• Recorded information
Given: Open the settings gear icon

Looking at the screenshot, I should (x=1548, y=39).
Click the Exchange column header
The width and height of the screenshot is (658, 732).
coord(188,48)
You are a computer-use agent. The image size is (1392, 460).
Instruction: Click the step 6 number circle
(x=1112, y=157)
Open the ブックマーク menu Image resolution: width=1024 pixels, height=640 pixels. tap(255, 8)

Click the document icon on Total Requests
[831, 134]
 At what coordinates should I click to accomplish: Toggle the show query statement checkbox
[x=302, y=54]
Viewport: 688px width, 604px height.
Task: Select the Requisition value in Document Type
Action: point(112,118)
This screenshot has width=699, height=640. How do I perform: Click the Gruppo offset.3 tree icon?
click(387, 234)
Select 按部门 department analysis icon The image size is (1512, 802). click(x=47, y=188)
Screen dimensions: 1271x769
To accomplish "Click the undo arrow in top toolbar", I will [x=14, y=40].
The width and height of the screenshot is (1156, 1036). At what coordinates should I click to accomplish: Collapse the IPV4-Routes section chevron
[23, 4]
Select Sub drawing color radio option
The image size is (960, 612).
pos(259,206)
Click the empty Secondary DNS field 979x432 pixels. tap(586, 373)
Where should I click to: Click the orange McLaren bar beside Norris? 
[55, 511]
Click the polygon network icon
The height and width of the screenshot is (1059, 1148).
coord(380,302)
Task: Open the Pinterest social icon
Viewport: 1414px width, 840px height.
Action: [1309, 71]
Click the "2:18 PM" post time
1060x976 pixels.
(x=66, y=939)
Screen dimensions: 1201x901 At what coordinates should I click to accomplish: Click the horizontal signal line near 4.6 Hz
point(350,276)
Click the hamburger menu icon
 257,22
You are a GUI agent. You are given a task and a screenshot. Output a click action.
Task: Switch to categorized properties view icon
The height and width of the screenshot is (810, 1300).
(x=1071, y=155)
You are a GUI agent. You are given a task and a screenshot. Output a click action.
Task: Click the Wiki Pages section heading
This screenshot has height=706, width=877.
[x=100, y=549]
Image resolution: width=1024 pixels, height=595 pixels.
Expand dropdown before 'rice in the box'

• Activity
Search the material for the word "resolution". Each line where it is found must be copied.

• Written solution
Open the ブックマーク menu Image resolution: width=1024 pixels, height=640 pixels. tap(255, 8)
Image resolution: width=1024 pixels, height=595 pixels.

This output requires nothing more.